Please copy each line in the records below that contains the string "will".

*** Begin section ***

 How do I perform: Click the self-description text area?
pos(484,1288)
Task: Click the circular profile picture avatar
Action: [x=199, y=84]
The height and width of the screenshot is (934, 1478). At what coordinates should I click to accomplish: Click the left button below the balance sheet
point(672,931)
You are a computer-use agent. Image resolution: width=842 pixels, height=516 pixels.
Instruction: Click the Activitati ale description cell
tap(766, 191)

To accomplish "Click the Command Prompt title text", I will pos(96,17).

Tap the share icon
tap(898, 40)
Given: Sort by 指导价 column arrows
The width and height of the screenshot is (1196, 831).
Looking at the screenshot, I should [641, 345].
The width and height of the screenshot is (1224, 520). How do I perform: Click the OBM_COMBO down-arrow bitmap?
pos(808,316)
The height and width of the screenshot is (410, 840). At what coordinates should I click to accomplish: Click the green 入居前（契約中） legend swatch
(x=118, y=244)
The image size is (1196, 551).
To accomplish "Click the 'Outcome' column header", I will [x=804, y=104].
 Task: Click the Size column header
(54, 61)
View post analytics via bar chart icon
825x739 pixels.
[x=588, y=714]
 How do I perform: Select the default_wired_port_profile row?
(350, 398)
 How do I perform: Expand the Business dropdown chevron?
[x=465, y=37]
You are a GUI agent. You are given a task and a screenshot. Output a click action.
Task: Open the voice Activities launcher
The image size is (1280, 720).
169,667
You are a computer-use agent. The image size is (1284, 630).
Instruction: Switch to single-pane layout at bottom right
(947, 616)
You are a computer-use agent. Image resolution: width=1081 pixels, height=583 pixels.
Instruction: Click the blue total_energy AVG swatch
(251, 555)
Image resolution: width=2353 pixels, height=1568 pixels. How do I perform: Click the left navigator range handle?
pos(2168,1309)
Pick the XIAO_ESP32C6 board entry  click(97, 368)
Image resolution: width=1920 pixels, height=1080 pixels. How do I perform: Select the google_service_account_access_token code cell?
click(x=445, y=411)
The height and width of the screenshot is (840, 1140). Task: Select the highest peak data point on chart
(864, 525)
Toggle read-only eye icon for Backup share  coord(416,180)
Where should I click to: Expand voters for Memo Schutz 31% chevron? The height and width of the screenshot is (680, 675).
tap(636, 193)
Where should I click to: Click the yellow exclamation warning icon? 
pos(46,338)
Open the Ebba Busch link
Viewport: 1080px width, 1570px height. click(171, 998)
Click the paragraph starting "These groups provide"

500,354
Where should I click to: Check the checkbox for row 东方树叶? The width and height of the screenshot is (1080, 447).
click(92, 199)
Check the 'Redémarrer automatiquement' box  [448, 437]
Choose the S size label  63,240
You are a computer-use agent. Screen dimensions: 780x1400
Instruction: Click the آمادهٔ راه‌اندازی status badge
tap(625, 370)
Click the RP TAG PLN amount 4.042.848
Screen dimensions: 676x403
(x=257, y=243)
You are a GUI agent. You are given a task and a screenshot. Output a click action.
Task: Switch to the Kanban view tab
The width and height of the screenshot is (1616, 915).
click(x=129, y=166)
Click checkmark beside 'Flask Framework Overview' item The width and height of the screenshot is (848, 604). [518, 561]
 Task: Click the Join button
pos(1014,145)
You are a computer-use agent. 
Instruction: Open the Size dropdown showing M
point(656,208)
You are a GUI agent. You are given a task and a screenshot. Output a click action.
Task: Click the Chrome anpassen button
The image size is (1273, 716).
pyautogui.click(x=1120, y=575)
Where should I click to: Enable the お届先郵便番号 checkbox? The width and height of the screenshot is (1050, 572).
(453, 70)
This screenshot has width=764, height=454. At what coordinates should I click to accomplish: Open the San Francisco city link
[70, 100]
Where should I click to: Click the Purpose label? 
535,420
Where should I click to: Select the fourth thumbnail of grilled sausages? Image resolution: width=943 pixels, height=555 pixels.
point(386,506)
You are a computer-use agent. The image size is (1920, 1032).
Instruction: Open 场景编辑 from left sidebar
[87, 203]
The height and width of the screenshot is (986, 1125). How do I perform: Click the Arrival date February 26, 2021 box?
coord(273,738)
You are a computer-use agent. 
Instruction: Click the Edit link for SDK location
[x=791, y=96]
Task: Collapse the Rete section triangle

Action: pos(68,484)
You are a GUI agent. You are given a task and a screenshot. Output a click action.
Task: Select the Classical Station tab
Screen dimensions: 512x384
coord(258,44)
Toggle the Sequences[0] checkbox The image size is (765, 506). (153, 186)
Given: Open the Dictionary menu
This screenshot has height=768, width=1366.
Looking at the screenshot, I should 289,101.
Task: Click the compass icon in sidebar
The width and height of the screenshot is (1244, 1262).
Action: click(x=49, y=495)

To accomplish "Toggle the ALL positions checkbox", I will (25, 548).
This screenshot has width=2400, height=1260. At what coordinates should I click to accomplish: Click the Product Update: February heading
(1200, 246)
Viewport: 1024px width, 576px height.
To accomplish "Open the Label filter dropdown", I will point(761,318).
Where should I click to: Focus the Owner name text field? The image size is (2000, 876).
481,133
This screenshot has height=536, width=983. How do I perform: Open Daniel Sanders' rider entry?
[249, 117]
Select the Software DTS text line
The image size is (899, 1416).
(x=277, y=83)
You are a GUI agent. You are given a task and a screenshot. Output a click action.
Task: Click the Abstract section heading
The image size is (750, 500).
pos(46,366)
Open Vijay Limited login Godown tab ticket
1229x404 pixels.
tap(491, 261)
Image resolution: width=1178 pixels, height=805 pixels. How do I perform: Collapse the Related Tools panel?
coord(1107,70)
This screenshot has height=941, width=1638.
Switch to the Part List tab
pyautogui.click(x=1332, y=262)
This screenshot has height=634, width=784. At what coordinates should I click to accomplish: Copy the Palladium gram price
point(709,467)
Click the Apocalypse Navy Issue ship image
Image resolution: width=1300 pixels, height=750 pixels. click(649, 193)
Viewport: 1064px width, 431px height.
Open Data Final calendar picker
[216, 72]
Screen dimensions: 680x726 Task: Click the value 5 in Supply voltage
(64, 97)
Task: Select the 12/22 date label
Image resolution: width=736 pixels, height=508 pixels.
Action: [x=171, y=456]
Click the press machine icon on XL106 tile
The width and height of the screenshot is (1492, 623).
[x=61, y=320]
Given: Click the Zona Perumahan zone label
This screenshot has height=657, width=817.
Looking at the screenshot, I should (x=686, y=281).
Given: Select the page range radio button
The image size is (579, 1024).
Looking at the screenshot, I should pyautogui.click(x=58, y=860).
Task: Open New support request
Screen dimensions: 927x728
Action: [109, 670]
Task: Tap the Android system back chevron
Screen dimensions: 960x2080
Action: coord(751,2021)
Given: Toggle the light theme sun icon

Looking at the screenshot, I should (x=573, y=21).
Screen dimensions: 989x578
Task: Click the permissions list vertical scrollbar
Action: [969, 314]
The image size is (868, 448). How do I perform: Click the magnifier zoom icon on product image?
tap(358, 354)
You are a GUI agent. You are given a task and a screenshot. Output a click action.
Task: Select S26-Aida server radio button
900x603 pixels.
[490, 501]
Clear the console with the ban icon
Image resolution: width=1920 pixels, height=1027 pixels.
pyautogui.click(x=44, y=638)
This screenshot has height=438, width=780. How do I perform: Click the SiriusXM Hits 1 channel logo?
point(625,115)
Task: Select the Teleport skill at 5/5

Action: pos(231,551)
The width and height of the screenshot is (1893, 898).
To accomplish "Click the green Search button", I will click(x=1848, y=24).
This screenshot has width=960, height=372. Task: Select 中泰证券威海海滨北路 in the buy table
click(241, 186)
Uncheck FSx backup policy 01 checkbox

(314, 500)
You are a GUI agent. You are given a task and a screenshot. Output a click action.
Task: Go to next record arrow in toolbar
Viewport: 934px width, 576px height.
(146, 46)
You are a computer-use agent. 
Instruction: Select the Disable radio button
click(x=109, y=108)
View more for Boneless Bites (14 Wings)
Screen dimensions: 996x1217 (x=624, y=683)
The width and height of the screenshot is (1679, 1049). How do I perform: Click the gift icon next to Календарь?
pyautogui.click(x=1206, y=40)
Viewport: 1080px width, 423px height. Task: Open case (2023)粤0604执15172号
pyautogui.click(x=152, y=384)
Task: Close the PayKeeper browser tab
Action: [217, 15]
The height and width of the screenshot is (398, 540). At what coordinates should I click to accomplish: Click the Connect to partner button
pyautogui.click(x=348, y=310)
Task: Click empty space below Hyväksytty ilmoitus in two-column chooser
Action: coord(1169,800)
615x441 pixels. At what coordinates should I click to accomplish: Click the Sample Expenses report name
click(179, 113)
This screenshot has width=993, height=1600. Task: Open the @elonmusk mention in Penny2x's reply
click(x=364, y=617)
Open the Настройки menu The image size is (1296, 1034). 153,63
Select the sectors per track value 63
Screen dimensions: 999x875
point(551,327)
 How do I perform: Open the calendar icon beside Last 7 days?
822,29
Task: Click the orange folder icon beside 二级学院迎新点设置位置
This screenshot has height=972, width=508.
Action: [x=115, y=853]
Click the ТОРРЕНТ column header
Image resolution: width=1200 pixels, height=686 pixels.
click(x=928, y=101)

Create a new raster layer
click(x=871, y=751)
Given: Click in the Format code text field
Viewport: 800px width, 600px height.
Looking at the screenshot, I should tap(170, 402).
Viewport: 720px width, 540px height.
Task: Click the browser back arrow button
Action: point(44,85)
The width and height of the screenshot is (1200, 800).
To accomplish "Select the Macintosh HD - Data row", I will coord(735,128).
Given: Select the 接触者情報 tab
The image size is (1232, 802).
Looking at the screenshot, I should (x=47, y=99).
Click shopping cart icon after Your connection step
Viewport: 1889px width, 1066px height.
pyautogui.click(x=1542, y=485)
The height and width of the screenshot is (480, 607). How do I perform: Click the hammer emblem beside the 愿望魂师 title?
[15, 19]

*** End section ***

Result of this exercise —
To accomplish "Click the Command Prompt title text", I will pos(96,17).
To accomplish "Click the 'Outcome' column header", I will [x=804, y=104].
To accomplish "Toggle the ALL positions checkbox", I will (25, 548).
To accomplish "Open the Label filter dropdown", I will point(761,318).
To accomplish "Click the green Search button", I will click(x=1848, y=24).
To accomplish "Select the Macintosh HD - Data row", I will coord(735,128).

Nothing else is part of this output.